- Theatrical release poster
- Directed by: Maryus Vaysberg
- Written by: Andriy Yakovliev Mykhailo Savin
- Produced by: Sergey Livnev; Serhiy Shefir; Borys Shefir; Volodymyr Zelenskyy; Andriy Yakovliev;
- Starring: Pavel Derevyanko; Volodymyr Zelenskyy; Svetlana Khodchenkova; Mikhail Galustyan; Jean-Claude Van Damme;
- Cinematography: Irek Khartovich
- Music by: Vladimir Saiko
- Production companies: Central Partnership Leopolis Kvartal 95 Studio
- Release date: January 18, 2012;
- Running time: 80 minutes
- Countries: Russia; Ukraine;
- Language: Russian
- Budget: $8.5 million
- Box office: $7.8 million

= Rzhevsky Versus Napoleon =

2012 Russian-Ukrainian film

Rzhevsky Versus Napoleon («Ржевский против Наполеона»; alternatively titled Corporal vs. Napoleon) is a Russian-Ukrainian 2012 historical comedy film directed by Maryus Vaysberg. A sequel to the 2008 film Hitler Goes Kaput!, it stars Pavel Derevyanko and Volodymyr Zelenskyy as the titlular characters Lieutenant Rzhevsky and Napoleon respectively, alongside Svetlana Khodchenkova and Mikhail Galustyan.

==Plot==
In early 19th-century Russia, as Napoleon Bonaparte's (Volodymyr Zelenskyy) forces advance on Moscow, General Kutuzov devises a bold plan to delay him. Knowing Napoleon's weakness for women, he recruits the notorious charmer Lieutenant Rzhevsky (Pavel Derevyanko), who is serving a sentence for his scandalous behavior. In exchange for freedom, Rzhevsky must disguise himself as "Countess Rzhevskaya" and seduce Napoleon to buy Russia time. Rzhevsky captivates Napoleon at a grand ball, but his mission is complicated when he falls for Natasha Rostova (Svetlana Khodchenkova), the reigning Miss Moscow, who unknowingly criticizes him for associating with the enemy. Rzhevsky juggles his feelings for Natasha and his duty, as he struggles to maintain his cover amid escalating romantic entanglements and Napoleon's advances.
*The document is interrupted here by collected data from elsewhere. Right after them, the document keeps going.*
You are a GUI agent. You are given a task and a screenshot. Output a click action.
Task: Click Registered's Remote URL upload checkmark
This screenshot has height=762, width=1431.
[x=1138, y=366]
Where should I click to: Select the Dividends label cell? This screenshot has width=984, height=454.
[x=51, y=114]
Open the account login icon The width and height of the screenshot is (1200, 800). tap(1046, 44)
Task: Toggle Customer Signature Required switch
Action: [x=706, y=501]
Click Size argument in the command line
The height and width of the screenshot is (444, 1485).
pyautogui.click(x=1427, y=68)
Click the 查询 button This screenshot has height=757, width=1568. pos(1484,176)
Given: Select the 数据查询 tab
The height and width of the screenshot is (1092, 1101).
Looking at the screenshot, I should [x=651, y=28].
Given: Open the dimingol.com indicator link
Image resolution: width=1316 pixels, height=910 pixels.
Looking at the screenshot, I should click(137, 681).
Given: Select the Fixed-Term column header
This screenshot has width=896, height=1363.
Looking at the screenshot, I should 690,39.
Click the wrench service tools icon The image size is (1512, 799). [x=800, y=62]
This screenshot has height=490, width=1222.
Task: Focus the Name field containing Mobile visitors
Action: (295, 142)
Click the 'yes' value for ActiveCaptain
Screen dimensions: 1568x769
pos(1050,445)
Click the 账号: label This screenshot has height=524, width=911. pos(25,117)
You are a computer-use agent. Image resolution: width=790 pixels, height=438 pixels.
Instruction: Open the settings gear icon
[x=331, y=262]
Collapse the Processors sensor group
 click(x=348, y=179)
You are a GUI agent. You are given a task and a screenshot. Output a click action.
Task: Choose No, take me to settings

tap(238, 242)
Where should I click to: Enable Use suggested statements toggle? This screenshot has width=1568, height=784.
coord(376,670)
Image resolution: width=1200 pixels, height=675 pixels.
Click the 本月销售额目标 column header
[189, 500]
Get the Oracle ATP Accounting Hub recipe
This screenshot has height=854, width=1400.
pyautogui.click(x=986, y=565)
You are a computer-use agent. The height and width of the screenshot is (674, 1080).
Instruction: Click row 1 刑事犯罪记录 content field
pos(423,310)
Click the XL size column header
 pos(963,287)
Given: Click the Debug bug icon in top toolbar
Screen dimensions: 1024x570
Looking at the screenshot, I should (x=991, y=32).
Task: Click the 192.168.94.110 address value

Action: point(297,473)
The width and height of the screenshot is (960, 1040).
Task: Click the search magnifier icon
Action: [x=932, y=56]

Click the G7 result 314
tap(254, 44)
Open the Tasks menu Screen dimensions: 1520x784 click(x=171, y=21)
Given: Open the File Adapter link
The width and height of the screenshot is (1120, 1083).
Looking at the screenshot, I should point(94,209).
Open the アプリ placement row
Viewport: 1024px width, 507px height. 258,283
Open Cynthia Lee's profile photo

The deception comes to a head as Natasha discovers Rzhevsky's identity, and Napoleon learns the truth, enraged by the ruse. Rzhevsky ultimately succeeds in delaying Napoleon's campaign, allowing the Russian army to regroup. The lovers escape to Paris, while Napoleon, defeated and disgruntled, is left to contemplate his downfall. In a final gesture, Rzhevsky lightens the moment by inviting Napoleon to share a croissant, symbolizing the triumph of Russian wit over French ambition.

==Production==
The film was initially planned to be titled Napoleon Goes Kaput! («Наполеон капут!»).

Actor Jean-Claude Van Damme agreed to star in the film for free, with only his lodging expenses paid.

==Reception==
The film received mostly negative reviews.